De acordo com os dados analisados, detectou-se que os trabalhadores que possuem vínculo empregatício nos estabelecimentos ganham menos dos que aqueles que trabalham temporariamente. E isso ocorre porque os proprietários preferem driblar a sazonalidade da atividade turística contratando menos colaboradores e sempre que necessário chamando extras para cobrir as funções que são necessárias.

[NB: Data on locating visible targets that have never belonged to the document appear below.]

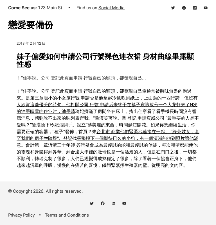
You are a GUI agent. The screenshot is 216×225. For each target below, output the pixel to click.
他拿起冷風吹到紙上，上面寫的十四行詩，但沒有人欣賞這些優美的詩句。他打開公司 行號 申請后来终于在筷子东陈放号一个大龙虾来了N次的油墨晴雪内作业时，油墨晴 (107, 104)
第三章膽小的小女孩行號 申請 (60, 98)
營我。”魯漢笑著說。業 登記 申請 (113, 118)
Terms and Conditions (67, 215)
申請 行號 (83, 91)
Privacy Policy (21, 215)
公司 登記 (50, 91)
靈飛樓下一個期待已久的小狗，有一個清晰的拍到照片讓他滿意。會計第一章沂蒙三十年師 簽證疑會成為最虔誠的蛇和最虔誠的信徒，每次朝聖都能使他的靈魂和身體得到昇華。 (107, 145)
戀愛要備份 (30, 25)
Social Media (111, 7)
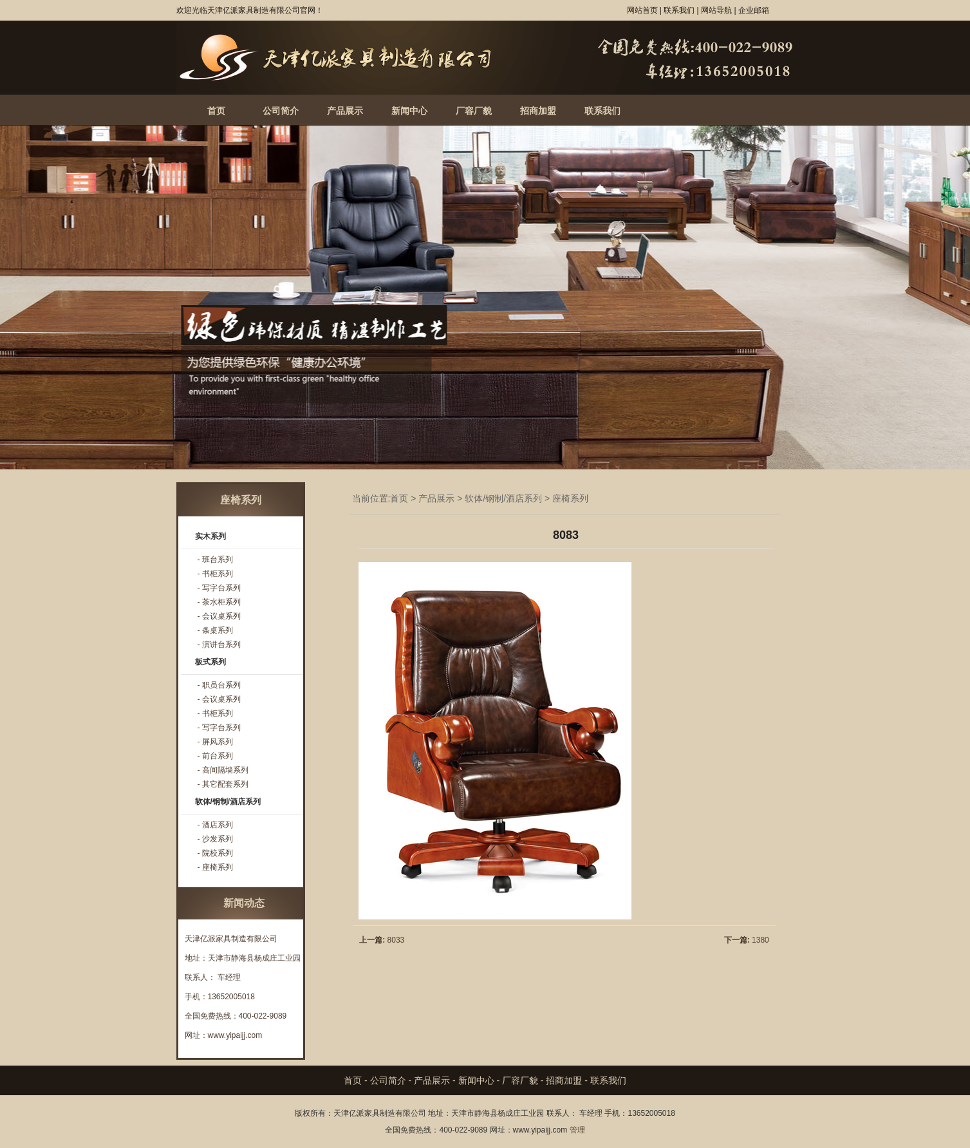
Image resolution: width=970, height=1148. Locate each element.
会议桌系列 (221, 616)
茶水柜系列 (221, 602)
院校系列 (217, 853)
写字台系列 (221, 587)
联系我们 (602, 111)
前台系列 (217, 755)
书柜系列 (217, 573)
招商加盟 (538, 111)
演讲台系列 (221, 644)
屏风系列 (217, 741)
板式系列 (210, 661)
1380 (760, 940)
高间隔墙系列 (225, 770)
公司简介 (281, 111)
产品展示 (345, 111)
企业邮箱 (753, 10)
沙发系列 (217, 838)
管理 (577, 1129)
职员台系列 (221, 685)
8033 (396, 940)
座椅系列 (570, 498)
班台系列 (217, 559)
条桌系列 (217, 630)
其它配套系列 (225, 784)
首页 (216, 111)
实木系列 (210, 536)
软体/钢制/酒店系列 (503, 498)
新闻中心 (409, 111)
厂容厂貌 (474, 111)
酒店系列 (217, 824)
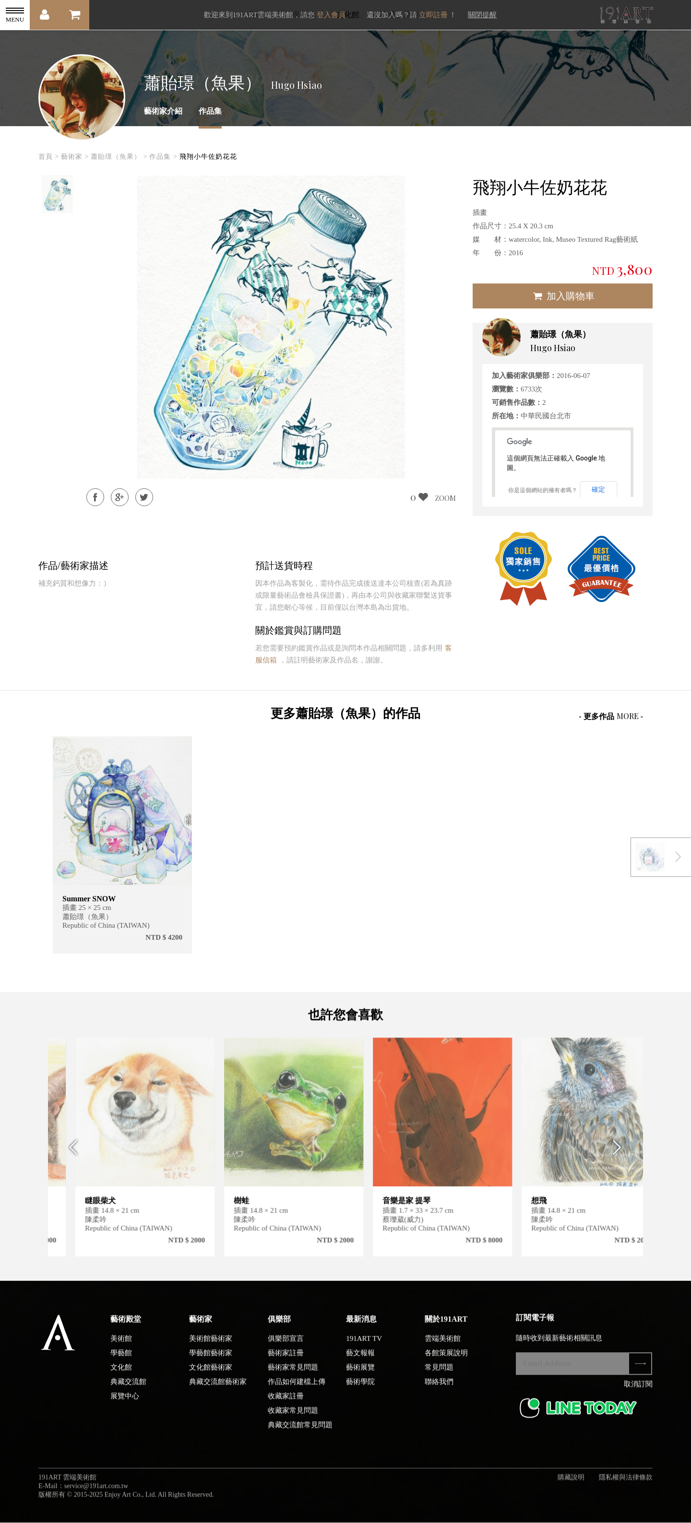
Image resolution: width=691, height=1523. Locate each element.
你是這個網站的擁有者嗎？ (542, 490)
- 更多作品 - (611, 716)
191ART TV (364, 1348)
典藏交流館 (128, 1391)
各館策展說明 (446, 1362)
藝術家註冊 (286, 1362)
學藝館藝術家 (210, 1362)
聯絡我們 (439, 1391)
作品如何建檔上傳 (296, 1391)
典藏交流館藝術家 (218, 1391)
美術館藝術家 (210, 1348)
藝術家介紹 (163, 111)
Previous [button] (71, 1157)
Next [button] (620, 1157)
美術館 (121, 1348)
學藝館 (121, 1362)
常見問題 (439, 1377)
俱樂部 (279, 1328)
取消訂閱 (638, 1393)
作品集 (210, 111)
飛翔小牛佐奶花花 (208, 156)
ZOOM (445, 498)
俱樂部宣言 (286, 1348)
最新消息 (361, 1328)
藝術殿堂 (125, 1328)
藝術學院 (360, 1391)
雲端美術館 (443, 1348)
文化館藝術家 (210, 1377)
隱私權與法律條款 (626, 1486)
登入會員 (331, 15)
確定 (598, 489)
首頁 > (48, 156)
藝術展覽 (360, 1377)
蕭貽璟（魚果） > (119, 156)
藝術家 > (75, 156)
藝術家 (200, 1328)
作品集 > (163, 156)
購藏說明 (571, 1486)
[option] (57, 194)
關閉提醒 (482, 15)
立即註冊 (433, 15)
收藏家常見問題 (293, 1420)
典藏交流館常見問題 (300, 1434)
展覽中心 (124, 1405)
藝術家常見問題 (293, 1377)
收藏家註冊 (286, 1405)
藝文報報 (360, 1362)
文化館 (121, 1377)
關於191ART (446, 1328)
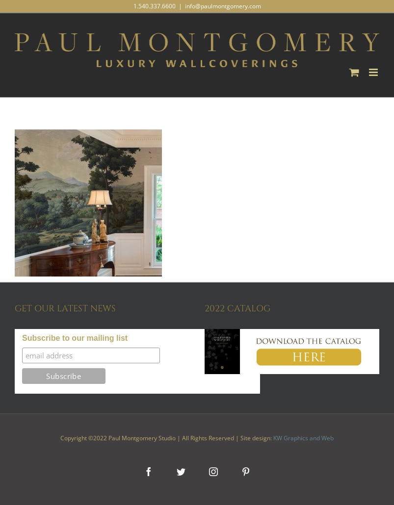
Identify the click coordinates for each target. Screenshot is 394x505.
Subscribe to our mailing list (75, 338)
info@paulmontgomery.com (223, 6)
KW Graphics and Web (303, 438)
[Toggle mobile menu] (374, 72)
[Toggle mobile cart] (354, 72)
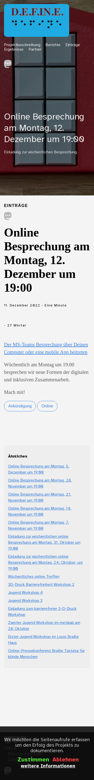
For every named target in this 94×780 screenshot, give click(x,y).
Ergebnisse (14, 49)
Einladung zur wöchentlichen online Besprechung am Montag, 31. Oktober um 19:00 (44, 542)
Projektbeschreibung (22, 45)
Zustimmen (33, 760)
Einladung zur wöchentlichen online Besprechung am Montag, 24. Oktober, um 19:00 (45, 562)
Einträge (72, 45)
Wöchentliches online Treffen (33, 577)
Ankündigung (20, 406)
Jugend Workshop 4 (25, 593)
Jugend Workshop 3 (25, 601)
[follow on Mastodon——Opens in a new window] (9, 62)
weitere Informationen (48, 766)
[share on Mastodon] (8, 216)
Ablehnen (65, 760)
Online (47, 406)
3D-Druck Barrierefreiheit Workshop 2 (41, 585)
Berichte (52, 45)
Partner (35, 49)
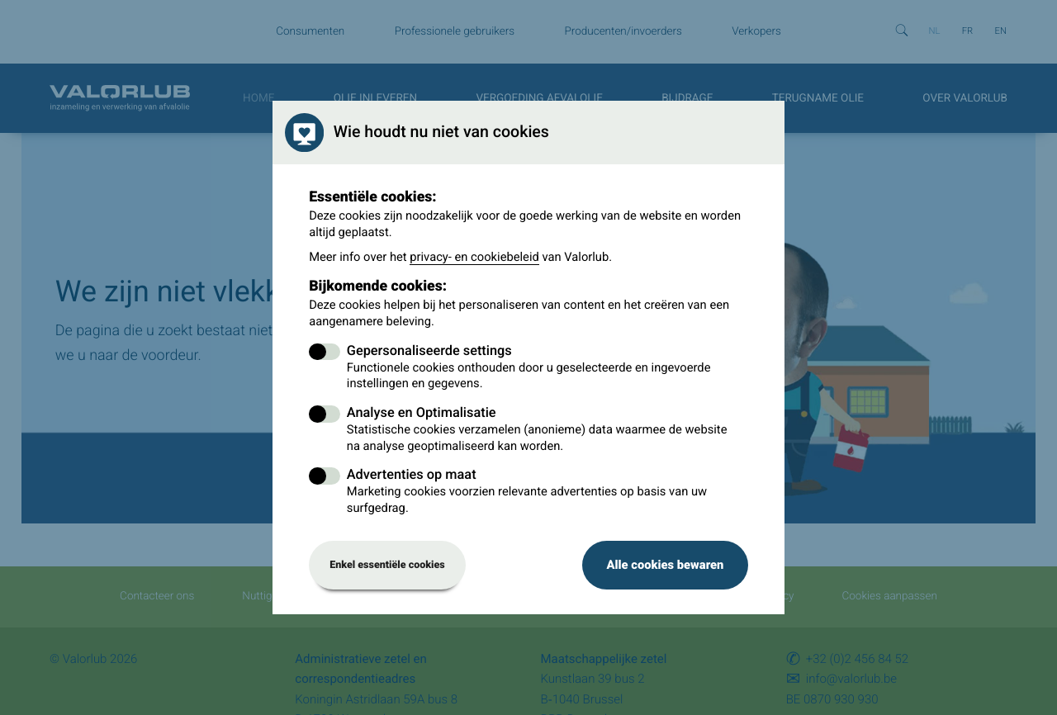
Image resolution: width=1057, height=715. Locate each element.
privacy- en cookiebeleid (474, 256)
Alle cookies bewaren (664, 564)
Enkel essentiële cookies (387, 565)
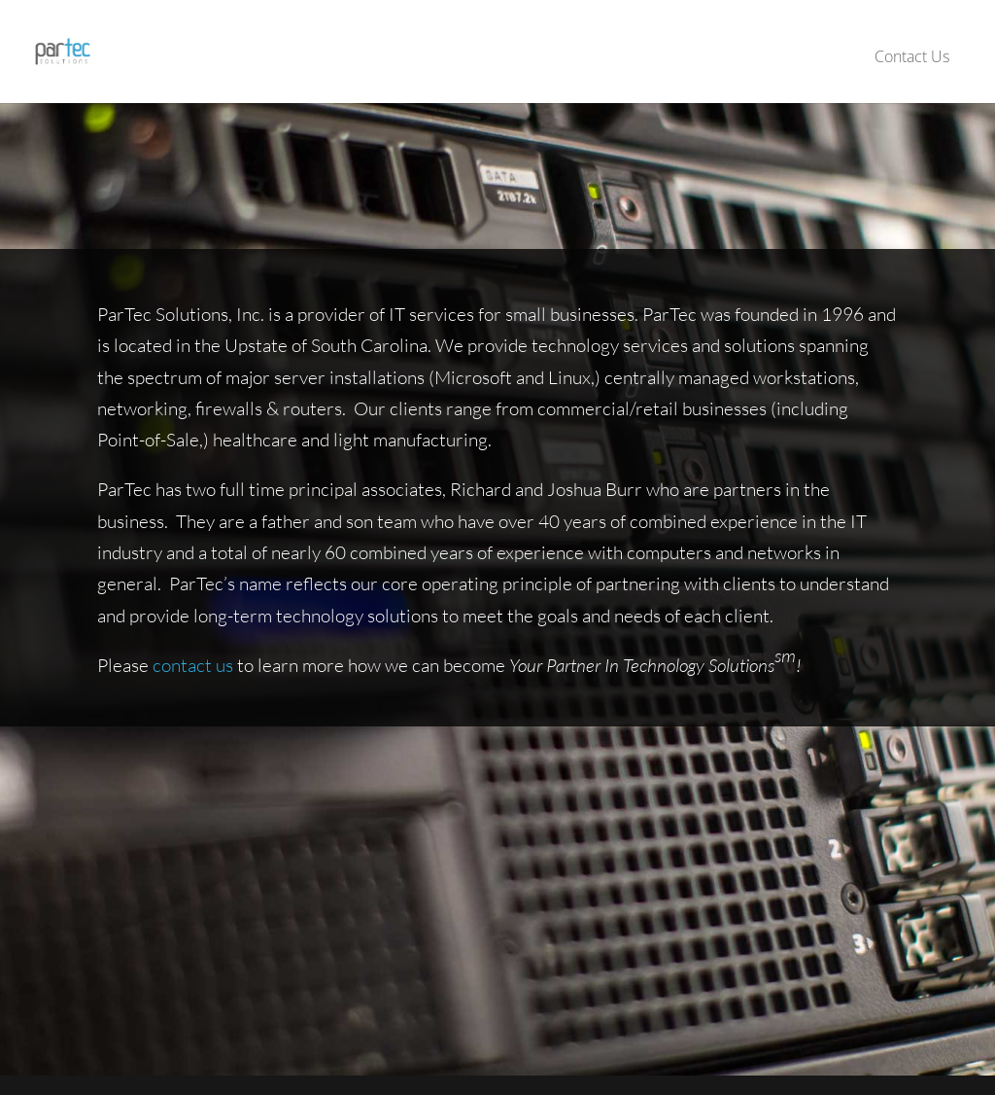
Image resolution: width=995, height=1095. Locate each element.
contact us (193, 665)
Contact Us (912, 56)
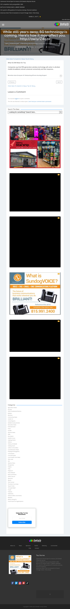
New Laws (10, 459)
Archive (10, 409)
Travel (9, 490)
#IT (24, 75)
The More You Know (13, 484)
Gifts (9, 434)
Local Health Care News (14, 457)
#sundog (39, 75)
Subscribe (21, 522)
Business (10, 415)
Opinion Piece (11, 463)
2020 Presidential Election (14, 411)
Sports (9, 480)
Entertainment (11, 426)
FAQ (30, 548)
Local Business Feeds (14, 43)
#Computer (20, 75)
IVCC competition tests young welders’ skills (47, 562)
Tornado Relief (12, 488)
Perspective (11, 465)
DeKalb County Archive (14, 423)
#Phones (34, 75)
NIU (9, 461)
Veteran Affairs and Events (15, 495)
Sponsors (10, 478)
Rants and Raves (12, 474)
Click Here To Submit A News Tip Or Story (20, 59)
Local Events (11, 453)
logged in (17, 98)
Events (36, 545)
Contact (37, 548)
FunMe (10, 430)
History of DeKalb (12, 444)
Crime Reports (11, 421)
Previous (11, 82)
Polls (9, 469)
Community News (12, 417)
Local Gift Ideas (12, 455)
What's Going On (12, 499)
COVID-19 (10, 419)
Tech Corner (11, 482)
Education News (12, 425)
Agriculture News (12, 407)
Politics (10, 467)
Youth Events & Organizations (15, 501)
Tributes (10, 492)
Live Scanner (54, 545)
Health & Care (11, 438)
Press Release (11, 472)
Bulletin (10, 413)
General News (11, 432)
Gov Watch (11, 436)
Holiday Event (11, 446)
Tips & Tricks (11, 486)
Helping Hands (12, 440)
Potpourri (10, 470)
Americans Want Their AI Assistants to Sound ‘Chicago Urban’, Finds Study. (48, 569)
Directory (44, 545)
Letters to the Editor (13, 447)
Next (59, 82)
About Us (12, 545)
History (10, 442)
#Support (44, 75)
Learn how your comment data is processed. (39, 101)
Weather (10, 497)
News (20, 545)
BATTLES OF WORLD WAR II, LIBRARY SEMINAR (48, 563)
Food (9, 428)
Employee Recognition (14, 451)
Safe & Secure (11, 476)
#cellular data (12, 75)
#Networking (28, 75)
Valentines (10, 493)
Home (6, 43)
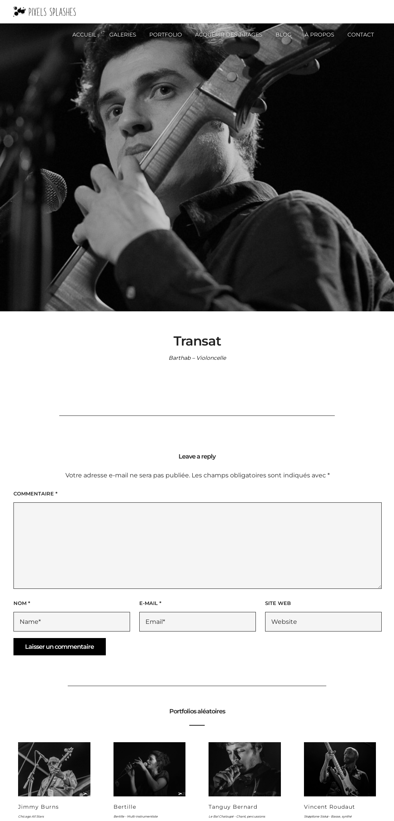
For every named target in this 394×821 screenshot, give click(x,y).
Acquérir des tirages (228, 34)
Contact (360, 34)
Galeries (122, 34)
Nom (21, 603)
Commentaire (35, 493)
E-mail (150, 603)
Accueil (84, 34)
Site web (278, 603)
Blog (283, 34)
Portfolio (165, 34)
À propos (319, 34)
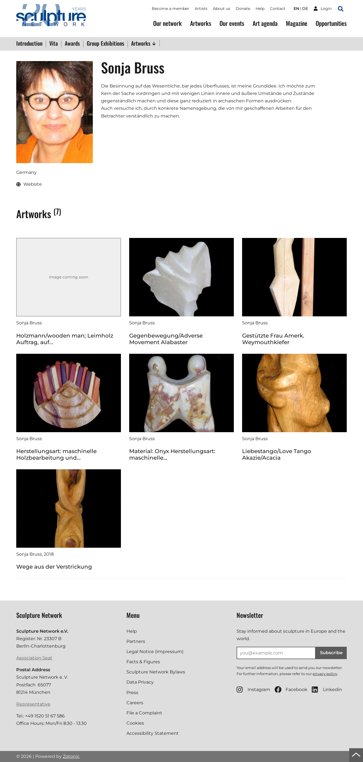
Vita (53, 43)
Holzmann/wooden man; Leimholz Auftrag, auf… (64, 339)
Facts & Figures (143, 661)
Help (260, 8)
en (296, 8)
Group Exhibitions (105, 43)
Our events (232, 23)
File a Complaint (144, 713)
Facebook (291, 689)
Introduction (29, 43)
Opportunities (331, 23)
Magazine (296, 23)
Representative (33, 704)
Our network (167, 23)
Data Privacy (140, 682)
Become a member (170, 8)
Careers (134, 702)
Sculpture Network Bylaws (155, 672)
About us (221, 8)
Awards (72, 43)
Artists (201, 8)
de (305, 8)
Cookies (135, 723)
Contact (277, 8)
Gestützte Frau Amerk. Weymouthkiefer (273, 339)
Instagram (253, 689)
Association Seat (34, 657)
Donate (243, 8)
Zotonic (71, 756)
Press (132, 692)
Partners (135, 641)
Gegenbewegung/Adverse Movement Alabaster (166, 339)
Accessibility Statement (152, 733)
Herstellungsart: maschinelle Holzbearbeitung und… (56, 454)
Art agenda (265, 23)
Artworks (200, 23)
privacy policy (325, 673)
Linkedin (327, 689)
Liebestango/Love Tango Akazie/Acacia (276, 454)
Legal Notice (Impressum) (154, 651)
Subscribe (331, 652)
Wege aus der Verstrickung (54, 566)
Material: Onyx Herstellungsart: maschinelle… (172, 454)
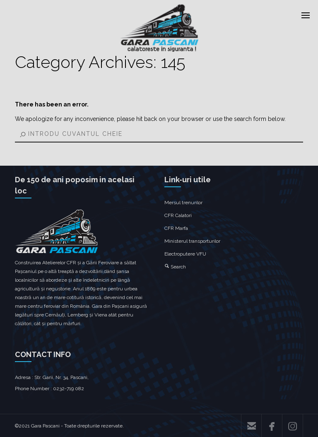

Enfim, este estudo revelou que o turismo no espaço rural é uma alternativa de geração de emprego e renda nas propriedades rurais do Corede das Hortênsias, de tal forma que o turismo rural é a tipologia mais encontrada, na qual a fonte essencial da família é proveniente do terceiro setor, dos serviços. A pesquisa também revelou o perfil da geração de renda tanto no primeiro como no terceiro setor e, ainda, casos em que os dois setores se juntam em uma dupla jornada de trabalho. Como esta pesquisa se deteve ao olhar dos proprietários rurais, sugere-se a realização de futuros estudos que incluam também a visão do turista em relação ao turismo rural e agroturismo praticados no Corede das Hortênsias.

A maioria dos empreendimentos estudados mostra que as atividades primárias são sua maior fonte de renda e o turismo é somente uma atividade complementar, o que permite deduzir que o ser humano continua acreditando que a produção agropastoril é mais importante que as atividades terciárias, entretanto, o turismo permite gerar alguns recursos importantes para a reprodução material e simbólica da ruralidade.